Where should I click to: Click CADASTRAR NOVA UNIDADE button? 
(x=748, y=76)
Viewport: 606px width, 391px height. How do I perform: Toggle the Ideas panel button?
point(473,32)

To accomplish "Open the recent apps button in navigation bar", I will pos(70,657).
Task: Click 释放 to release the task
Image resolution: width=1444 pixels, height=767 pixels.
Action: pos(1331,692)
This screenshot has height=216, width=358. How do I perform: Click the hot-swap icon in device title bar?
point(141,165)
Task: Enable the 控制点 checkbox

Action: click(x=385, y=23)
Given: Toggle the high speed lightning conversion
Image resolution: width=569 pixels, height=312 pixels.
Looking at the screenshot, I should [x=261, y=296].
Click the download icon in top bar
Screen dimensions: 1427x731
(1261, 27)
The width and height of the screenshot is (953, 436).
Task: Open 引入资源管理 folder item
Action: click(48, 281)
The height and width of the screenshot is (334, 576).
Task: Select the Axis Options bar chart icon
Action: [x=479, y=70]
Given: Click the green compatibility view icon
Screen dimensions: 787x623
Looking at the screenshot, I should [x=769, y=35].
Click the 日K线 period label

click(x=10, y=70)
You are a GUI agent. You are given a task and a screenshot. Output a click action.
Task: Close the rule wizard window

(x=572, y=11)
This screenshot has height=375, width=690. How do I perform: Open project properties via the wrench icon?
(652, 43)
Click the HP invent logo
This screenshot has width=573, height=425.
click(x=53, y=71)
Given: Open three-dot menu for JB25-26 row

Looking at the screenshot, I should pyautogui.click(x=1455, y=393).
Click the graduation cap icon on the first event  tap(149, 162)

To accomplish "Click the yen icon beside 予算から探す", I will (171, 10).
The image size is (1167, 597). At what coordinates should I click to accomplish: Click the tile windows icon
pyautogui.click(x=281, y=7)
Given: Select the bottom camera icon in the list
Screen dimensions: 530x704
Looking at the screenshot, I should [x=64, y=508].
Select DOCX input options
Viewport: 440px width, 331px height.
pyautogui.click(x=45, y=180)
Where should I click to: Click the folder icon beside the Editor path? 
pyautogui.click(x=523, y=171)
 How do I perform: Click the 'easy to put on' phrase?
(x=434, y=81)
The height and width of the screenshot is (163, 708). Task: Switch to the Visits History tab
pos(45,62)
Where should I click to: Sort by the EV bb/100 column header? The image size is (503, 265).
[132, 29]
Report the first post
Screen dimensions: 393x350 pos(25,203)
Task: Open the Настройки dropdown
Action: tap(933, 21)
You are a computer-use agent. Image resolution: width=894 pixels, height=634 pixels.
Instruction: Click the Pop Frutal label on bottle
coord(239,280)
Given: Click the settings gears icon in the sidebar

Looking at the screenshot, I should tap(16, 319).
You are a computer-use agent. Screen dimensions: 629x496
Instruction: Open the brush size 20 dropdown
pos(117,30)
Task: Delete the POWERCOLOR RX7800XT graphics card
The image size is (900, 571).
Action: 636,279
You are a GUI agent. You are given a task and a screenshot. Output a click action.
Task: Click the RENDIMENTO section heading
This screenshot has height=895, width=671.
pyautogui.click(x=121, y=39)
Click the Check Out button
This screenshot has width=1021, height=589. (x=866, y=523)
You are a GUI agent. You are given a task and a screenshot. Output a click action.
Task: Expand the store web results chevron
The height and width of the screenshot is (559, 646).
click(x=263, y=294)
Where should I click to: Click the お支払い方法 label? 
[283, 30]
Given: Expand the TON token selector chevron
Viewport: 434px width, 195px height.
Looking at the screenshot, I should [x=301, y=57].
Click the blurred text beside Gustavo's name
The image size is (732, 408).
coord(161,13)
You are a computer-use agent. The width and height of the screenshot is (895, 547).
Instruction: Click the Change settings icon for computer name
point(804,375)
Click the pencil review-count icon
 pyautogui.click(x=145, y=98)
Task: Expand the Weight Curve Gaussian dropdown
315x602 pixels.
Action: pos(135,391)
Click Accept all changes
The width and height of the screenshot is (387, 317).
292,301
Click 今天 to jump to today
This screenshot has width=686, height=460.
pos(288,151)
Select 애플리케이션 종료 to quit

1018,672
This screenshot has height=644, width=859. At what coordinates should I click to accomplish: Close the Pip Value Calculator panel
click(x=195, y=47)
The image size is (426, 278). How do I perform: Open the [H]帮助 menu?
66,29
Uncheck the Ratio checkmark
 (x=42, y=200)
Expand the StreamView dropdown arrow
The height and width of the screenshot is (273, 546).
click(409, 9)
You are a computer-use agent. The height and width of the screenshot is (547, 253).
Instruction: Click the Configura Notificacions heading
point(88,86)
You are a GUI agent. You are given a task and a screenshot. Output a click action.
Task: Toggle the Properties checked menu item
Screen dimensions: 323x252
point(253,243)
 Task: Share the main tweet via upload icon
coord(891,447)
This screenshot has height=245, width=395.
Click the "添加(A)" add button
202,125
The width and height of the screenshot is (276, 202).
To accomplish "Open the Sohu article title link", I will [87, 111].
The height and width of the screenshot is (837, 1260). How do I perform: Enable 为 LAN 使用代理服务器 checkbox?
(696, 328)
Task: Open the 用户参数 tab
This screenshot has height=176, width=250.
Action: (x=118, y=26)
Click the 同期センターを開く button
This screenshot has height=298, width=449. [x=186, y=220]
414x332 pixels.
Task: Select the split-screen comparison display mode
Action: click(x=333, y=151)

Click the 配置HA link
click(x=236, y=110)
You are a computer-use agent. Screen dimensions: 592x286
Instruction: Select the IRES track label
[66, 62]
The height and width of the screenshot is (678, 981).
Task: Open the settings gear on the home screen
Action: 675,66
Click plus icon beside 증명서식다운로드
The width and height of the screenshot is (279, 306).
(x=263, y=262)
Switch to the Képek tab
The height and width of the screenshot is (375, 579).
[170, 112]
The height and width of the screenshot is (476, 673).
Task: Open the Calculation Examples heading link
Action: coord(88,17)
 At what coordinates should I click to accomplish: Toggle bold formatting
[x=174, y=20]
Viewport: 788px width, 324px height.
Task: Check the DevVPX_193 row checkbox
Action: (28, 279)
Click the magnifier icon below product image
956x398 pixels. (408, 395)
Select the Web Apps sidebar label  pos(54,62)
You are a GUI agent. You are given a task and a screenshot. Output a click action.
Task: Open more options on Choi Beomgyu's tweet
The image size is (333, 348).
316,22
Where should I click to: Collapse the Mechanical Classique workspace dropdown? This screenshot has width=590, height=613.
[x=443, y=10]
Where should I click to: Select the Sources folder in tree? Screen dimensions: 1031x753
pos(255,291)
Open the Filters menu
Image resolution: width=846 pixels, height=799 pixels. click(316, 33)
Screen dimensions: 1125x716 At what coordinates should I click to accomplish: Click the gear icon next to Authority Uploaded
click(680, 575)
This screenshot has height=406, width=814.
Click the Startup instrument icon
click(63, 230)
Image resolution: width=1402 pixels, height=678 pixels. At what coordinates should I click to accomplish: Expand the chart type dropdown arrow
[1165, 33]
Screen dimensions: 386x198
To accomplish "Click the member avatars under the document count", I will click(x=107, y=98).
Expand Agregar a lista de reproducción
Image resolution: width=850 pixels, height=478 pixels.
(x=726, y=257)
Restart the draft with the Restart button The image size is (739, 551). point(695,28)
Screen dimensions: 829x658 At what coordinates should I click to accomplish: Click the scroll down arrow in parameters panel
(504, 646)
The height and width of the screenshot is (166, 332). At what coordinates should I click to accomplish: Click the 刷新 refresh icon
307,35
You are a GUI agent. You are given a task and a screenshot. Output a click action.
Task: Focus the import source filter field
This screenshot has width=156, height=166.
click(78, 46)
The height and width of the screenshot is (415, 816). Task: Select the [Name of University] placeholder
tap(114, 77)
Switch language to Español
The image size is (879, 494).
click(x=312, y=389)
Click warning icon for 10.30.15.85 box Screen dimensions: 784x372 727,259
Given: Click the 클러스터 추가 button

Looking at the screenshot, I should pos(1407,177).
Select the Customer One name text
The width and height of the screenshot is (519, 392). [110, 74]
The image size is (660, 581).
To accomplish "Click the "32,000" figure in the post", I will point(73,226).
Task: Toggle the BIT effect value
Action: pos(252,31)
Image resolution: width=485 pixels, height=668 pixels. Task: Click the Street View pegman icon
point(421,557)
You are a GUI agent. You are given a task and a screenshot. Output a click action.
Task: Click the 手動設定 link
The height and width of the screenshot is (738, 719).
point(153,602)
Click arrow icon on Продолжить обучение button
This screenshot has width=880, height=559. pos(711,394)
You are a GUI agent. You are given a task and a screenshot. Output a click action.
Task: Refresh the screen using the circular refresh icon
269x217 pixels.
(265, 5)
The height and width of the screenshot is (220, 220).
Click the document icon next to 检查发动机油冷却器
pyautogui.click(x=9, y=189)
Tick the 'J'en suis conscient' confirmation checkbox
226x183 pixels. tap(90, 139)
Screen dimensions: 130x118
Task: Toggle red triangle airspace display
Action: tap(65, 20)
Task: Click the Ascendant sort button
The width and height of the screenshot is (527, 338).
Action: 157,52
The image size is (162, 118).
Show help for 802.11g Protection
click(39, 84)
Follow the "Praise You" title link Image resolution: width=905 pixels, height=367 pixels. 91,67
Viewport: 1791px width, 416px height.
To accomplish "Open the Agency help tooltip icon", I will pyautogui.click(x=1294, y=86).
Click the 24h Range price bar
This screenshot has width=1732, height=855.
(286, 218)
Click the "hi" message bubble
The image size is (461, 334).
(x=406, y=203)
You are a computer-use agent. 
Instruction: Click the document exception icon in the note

□ □ □

BRIEF
Find the lines in the entries above where "chevron" occurs, and copy each of them.

OUTPUT BELOW
Task: Expand the store web results chevron
Given: Expand the TON token selector chevron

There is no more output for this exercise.